The future of academic library leadership
I’m a librarian. I’m also fortunate enough to have a library leadership position as an AUL at McMaster University. Where I work is not irrelevant for any discussion of the future of academic library leadership, as anyone who follows libraryland news well knows.
For a number of years it’s been clear to me that we’re not going to be able to master the tasks that arise from the evolution of libraries if we continue to insist on having too many influential positions in the library saddled with the “ALA-accredited MLS or equivalent” requirement. That’s not a revolutionary thought at this stage, but even jobs where that requirement has been softened to allow those with other educational pedigrees to apply tend to include required or clearly preferred qualifications that only a librarian would possess, making them de facto open only to librarians.
Parallel to the discussion of whether to open our positions to non-librarians is a neverending discussion around the lack of qualified applicants for library leadership positions.

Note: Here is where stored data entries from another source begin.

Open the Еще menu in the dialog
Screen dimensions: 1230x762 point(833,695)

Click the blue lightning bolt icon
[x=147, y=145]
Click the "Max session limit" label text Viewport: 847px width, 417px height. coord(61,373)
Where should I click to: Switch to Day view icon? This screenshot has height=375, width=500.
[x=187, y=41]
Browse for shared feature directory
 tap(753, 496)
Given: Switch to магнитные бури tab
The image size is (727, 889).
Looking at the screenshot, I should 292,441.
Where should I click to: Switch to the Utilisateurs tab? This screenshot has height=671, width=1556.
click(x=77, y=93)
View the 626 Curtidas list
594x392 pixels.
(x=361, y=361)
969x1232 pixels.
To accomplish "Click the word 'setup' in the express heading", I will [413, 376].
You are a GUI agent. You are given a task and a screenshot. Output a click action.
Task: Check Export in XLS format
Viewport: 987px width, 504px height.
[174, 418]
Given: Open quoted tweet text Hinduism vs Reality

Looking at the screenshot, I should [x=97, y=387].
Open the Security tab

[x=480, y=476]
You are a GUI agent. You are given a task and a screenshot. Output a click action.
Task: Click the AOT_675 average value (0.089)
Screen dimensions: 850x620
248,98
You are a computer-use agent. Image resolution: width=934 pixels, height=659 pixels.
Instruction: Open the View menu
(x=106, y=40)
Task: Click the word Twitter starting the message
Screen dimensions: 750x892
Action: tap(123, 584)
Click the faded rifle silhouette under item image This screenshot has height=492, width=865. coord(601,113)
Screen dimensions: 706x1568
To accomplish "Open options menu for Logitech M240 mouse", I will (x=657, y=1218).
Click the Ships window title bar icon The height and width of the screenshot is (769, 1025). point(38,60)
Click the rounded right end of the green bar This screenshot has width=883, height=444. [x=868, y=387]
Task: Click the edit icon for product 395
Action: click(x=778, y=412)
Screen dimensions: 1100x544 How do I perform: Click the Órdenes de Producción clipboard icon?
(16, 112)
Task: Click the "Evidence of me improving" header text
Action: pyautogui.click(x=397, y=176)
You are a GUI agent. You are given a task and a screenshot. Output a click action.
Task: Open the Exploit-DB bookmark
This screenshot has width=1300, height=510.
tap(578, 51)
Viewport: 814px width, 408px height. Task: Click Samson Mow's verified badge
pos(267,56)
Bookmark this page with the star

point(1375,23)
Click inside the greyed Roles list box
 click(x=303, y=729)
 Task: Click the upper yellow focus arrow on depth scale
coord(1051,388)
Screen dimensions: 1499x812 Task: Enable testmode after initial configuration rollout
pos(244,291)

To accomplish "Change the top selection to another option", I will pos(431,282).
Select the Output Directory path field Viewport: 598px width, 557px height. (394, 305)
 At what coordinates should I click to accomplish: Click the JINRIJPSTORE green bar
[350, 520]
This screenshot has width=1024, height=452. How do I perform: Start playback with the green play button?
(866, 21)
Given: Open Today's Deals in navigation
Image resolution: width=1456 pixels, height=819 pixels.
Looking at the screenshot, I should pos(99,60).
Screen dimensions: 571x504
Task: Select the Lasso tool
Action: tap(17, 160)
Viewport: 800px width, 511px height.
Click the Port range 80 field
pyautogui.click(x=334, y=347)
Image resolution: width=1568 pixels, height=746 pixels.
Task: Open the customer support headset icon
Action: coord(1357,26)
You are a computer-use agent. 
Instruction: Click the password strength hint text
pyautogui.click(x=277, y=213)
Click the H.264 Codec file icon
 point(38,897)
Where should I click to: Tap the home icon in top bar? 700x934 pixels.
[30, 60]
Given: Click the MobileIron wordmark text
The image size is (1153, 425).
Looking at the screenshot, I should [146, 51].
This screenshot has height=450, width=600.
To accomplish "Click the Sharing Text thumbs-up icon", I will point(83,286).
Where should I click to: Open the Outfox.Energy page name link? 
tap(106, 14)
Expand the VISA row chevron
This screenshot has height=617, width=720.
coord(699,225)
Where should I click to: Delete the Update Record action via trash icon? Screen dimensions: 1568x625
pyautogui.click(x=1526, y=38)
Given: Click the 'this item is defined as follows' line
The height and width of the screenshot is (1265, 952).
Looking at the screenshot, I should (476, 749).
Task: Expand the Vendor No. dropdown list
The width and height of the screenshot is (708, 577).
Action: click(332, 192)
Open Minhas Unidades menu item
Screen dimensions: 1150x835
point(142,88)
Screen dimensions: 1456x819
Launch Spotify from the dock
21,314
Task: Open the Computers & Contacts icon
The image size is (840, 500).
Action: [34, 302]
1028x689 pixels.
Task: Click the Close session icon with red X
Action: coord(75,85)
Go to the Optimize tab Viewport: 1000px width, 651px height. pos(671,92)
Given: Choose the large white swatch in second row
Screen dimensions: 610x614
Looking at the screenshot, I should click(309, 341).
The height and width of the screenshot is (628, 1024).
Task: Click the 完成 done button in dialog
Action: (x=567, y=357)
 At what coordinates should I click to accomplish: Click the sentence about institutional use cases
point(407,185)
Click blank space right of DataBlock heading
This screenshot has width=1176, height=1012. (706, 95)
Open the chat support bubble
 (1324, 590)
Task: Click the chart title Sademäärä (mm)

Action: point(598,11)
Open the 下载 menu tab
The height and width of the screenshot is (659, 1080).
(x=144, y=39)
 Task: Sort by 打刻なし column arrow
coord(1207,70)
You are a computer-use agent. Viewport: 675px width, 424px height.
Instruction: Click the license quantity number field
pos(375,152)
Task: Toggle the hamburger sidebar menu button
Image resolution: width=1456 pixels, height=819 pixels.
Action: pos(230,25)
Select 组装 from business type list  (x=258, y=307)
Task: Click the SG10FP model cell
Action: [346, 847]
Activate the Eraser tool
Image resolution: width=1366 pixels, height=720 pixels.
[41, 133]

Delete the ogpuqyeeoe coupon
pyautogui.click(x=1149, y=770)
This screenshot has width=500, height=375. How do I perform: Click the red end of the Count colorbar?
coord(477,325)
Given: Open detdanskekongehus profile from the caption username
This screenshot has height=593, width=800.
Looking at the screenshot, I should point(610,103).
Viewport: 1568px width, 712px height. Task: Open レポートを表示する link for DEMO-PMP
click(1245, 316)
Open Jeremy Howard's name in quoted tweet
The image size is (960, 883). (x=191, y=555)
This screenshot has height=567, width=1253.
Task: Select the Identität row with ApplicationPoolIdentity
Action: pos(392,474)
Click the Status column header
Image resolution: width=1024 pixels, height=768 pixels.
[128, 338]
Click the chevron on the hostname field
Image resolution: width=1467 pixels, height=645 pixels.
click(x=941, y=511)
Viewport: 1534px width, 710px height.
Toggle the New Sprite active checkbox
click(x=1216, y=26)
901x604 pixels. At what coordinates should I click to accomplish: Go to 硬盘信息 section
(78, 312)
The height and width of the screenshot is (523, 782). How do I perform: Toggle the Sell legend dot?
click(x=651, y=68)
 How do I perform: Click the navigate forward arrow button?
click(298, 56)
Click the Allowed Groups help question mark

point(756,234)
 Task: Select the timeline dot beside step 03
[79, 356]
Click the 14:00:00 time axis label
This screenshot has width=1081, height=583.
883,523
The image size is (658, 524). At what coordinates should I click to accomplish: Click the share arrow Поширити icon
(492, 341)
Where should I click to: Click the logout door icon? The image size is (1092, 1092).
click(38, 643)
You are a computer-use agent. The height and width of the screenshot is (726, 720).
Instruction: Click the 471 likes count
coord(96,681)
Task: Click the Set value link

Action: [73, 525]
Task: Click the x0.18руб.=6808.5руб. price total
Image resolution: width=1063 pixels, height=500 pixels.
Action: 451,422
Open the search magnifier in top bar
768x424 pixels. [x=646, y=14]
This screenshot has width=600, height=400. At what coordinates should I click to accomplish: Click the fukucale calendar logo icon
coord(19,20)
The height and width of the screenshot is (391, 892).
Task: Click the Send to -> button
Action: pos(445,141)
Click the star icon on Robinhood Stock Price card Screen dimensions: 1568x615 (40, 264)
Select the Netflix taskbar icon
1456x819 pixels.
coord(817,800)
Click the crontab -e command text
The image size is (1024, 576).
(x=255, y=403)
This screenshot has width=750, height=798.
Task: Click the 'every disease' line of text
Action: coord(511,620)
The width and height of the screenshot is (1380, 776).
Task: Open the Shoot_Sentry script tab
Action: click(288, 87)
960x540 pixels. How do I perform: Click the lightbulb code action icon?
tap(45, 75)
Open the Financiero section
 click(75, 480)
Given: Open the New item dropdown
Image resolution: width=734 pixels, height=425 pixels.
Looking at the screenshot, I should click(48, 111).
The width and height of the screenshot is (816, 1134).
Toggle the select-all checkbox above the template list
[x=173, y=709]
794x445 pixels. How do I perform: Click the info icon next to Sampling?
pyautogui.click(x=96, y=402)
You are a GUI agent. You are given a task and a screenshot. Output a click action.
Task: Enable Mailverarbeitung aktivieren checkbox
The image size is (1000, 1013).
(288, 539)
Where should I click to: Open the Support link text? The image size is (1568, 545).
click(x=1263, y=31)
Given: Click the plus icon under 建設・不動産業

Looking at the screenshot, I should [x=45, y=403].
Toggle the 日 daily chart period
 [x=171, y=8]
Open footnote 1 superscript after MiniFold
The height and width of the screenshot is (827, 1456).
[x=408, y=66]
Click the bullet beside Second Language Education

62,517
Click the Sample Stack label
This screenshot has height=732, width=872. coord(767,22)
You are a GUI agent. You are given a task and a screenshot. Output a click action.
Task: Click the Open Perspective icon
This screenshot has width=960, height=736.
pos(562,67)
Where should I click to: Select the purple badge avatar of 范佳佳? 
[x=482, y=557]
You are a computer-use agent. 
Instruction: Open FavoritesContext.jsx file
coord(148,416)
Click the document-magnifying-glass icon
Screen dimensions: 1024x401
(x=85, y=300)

There seems to be general agreement that libraries do a poor job of creating qualified and eager successors.
Put these two factors together, and what emerges from all of this is that we (MLS-holding library administrators who are open to hiring non-librarians into key roles) could essentially be closing the door behind us for those in our own profession. The logical next evolutionary step would be that library leaders are no longer former line librarians, and that we are essentially the dinosaurs roaming the halls. There are, of course, library leaders already who did not come from the ranks, but doesn’t it follow that in 15-20 years, library directors with an MLS will be a very rare breed? Does that matter? I seem to think it does, but that leaves me with a bit of a paradox: how to get today’s work done and help create the next generation of library leaders. It’s not a simple task.